Fáilte Ireland: Room shortage threatens Dublin tourism

Fáilte Ireland has warned that the current shortage of hotel accommodation in Dublin is posing a double risk to the growth of tourism in the capital.

In a new report, the tourism agency claims the high number of nights when hotels in the city have near-full occupancy rates is creating difficulties for visitors in finding accommodation, while also resulting in higher room rates.

It claims such “compression” not only deters tourists on the nights in question but also impacts on the overall perception of Dublin as an expensive destination.

The report said average room rates soared last year against a background of a 12% increase in overseas visitor numbers. A recent survey indicated hotels in the city centre and near Dublin Airport averaged room occupancy rates of around 90% on over half of all nights last year.
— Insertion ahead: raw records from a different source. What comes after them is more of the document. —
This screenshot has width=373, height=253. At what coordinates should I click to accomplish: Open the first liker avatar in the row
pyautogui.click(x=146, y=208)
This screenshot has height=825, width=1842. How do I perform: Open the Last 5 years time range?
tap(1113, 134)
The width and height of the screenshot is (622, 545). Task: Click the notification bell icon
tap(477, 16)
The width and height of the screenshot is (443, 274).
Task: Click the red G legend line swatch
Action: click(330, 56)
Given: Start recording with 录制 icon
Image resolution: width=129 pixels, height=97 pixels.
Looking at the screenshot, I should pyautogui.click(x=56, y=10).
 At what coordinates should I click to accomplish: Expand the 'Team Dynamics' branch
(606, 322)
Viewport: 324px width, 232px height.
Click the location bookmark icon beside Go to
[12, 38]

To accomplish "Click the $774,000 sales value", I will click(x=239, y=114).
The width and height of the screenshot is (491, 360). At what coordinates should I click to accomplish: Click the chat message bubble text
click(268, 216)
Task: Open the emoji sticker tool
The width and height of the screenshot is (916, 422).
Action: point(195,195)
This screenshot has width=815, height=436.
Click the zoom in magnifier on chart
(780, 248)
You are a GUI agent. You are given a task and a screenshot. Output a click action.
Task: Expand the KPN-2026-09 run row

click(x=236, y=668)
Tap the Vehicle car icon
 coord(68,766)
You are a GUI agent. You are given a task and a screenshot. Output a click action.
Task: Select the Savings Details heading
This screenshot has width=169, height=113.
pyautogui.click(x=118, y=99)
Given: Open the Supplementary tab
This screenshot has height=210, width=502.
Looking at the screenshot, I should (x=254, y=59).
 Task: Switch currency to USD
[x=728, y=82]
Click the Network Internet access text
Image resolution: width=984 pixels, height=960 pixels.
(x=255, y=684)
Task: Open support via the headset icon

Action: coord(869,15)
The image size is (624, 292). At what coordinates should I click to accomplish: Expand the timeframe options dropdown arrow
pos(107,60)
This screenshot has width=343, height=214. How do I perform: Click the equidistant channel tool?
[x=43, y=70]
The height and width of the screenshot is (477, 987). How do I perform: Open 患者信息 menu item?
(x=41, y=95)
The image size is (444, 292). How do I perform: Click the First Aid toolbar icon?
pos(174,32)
The average room rate for a Dublin hotel with a 90% occupancy rate has increased from €95 in 2014 to €140 last year.

At lower occupancy rates, prices have remained largely unchanged over the past three years.

The report estimated room occupancy for hotels in Dublin city centre last year increased by one percentage point to 83% - a record high occupancy level.

It added that Dublin had the highest occupancy rate for hotels among major European cities last year and the third highest increase in average room rates after Kiev and St Petersburg.

The report estimated that new hotels and extensions to existing ones will provide almost 6,000 additional bedrooms in the city by 2020. At the start of last December, there were 69 projects in the pipeline in the city which will provide an additional capacity of 5,964 bedrooms.

The figures represent an update on a similar report published by Fáilte Ireland last year and show four extra projects providing more than 400 additional bedrooms.

The latest report maintains the conclusion of the original one that there will be an ongoing accommodation shortage in the capital up to 2018 but there will be surplus capacity for most of the time from 2019 onwards.

“Investor sentiment about hotels in Dublin does not seem to have been too strongly dented by the general pessimism about the economic impact of Brexit on the Irish economy,” it added.

The report noted some changes in the anticipated capacity of development as some hotels had returned to the drawing board to take advantage of new regulations about room sizes and maximum permitted heights.